• yesterday
A walk around Sarah Hughes Brewery, Sedgley, with Director Simon Massey.
Transcript
00:00Hello everybody, welcome to Sarah Hughes Brewery. I'm Simon Massey. As you can see
00:04today it's very steamy and we're brewing as we speak. So this morning first thing
00:12this is the grist case, all the malt was put in there last night and this morning
00:17when we mashed in into the mash tun with all the malt as you can see
00:23it's been sparged at the moment to fetch all the sugars out of the malt and it's
00:28going into the copper as you can see it being run in here. Later on when this
00:34comes to the boil we'll be adding the the bittering hops and the flavouring
00:39hops to create a Sedgley surprise. If you'd like to come with me down the
00:45stairs and we'll carry on. As you can see we've got to go down the stairs now and
00:49this is a traditional Victorian tower brewery and it's probably one of the
00:54only few breweries left that brew in this manner with gravity, gravity feed.
01:13So we're down onto the middle floor now, as you saw earlier the copper upstairs
01:19this is the tap from the copper when everything is brewed through and the
01:25wort is all blended in there with the hops upstairs we then run down into
01:30into the hot bath. This filters out the hops so we don't get any into the final
01:36wort and it stands in here for about 20 minutes before it's transferred into the
01:41fermenting tanks. So as you can see it's it's just got the steriliser in at the
01:48moment waiting for the wort to be run down at a later date. Down another set of
01:53stairs, past the clocking in machine which was used back in its day.
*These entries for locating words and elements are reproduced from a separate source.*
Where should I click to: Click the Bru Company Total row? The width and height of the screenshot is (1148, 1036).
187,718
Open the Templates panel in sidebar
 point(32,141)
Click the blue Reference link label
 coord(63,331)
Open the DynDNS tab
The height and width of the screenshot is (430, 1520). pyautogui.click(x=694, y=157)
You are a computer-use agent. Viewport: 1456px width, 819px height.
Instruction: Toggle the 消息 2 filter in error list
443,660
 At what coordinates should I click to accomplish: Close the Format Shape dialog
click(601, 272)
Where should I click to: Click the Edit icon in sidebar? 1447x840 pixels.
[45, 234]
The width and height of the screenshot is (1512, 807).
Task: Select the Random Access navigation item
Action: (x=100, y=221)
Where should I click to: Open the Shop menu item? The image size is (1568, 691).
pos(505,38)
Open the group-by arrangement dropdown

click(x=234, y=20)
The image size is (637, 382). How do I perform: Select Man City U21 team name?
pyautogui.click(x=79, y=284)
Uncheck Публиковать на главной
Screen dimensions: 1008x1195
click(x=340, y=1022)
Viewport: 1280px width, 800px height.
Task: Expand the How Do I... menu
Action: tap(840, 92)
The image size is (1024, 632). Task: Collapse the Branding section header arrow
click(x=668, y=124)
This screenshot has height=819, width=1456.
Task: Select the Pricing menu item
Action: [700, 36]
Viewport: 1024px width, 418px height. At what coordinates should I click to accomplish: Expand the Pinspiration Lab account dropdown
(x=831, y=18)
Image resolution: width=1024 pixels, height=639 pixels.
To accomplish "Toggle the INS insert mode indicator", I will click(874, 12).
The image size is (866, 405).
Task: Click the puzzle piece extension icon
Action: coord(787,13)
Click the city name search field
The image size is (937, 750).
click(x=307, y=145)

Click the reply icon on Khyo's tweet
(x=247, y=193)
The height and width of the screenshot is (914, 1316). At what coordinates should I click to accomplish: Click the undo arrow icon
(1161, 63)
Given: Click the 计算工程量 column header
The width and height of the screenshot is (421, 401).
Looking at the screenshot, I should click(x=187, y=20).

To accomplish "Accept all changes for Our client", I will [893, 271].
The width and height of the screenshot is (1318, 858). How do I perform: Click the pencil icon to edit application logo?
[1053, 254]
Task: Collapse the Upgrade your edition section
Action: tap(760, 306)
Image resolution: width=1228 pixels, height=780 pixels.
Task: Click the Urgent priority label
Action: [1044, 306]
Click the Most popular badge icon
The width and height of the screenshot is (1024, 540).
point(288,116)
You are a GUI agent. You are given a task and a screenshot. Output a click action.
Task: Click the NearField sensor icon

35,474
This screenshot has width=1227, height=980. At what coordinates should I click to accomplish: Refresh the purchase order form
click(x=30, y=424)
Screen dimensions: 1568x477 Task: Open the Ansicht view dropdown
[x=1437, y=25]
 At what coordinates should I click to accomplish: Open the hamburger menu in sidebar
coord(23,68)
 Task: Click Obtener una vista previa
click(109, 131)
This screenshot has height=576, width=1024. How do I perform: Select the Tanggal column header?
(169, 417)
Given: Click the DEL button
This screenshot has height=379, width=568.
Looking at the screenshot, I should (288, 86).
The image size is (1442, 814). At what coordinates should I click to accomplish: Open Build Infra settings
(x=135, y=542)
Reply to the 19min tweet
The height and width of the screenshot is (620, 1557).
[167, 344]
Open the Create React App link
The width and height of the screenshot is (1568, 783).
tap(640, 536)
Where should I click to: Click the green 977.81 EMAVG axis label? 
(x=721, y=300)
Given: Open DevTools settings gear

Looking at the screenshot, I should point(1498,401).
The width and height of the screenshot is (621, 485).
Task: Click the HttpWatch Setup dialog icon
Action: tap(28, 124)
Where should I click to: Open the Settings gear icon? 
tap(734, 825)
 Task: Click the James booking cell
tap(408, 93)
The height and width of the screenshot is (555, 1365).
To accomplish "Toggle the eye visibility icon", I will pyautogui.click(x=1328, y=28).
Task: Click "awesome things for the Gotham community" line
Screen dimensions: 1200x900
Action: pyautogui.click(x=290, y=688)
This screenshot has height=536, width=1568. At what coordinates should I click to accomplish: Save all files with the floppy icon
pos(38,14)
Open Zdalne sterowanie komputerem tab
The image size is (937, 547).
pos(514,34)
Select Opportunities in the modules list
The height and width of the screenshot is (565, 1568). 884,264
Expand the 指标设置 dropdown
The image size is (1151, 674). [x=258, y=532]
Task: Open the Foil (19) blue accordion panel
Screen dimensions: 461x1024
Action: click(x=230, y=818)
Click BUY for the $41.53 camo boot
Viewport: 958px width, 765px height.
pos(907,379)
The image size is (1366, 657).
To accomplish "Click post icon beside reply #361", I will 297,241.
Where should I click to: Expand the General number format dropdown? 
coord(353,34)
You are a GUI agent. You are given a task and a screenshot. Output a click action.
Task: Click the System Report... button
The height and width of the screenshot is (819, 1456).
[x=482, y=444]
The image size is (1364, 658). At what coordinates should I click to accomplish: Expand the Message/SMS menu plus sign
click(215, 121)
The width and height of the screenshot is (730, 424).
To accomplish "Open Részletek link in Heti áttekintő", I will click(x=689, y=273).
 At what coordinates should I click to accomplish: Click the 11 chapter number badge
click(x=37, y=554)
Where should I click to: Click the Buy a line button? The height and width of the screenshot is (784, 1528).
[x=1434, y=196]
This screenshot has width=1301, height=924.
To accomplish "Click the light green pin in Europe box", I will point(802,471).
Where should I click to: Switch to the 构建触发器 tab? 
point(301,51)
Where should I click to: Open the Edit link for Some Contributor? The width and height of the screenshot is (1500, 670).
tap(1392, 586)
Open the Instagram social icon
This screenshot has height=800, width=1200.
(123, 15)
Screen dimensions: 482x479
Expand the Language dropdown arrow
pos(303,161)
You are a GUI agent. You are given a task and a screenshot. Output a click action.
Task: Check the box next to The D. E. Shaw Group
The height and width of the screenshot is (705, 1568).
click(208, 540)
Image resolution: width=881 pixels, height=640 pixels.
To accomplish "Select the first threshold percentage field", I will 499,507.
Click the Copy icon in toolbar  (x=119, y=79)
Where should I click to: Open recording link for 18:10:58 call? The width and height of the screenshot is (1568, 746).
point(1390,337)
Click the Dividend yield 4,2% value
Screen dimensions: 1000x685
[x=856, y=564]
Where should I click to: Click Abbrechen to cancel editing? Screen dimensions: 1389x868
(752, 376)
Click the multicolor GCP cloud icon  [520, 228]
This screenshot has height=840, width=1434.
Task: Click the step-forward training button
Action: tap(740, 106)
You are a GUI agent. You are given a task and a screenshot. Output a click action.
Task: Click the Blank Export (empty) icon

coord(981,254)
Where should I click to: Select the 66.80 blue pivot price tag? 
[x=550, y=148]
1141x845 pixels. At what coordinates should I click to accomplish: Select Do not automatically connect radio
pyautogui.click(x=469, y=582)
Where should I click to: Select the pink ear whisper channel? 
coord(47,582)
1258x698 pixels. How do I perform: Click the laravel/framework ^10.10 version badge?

02:19Back through into the pub corridor, through the office brewery, through to
02:32the racking room. These pipes are connected to the hot bath which is then
02:44run down at 21 degrees into these fermenting tanks. Two fermenters is one
02:52brew and this is where we add the yeast to start the brewing process, the
02:57fermenting process. After it's fermented in here for about a week we then stop it
03:03at the right gravity. It is then transferred from the racking tanks, from
03:08the fermenting tanks into the into the racking tanks and then it sits in here
03:14for 24 hours before it's then transferred into the casks which you can
03:19see around us. And here we are with a finished product. The best part of the
03:26process, quality checking. Mmm lovely pint, come and try it.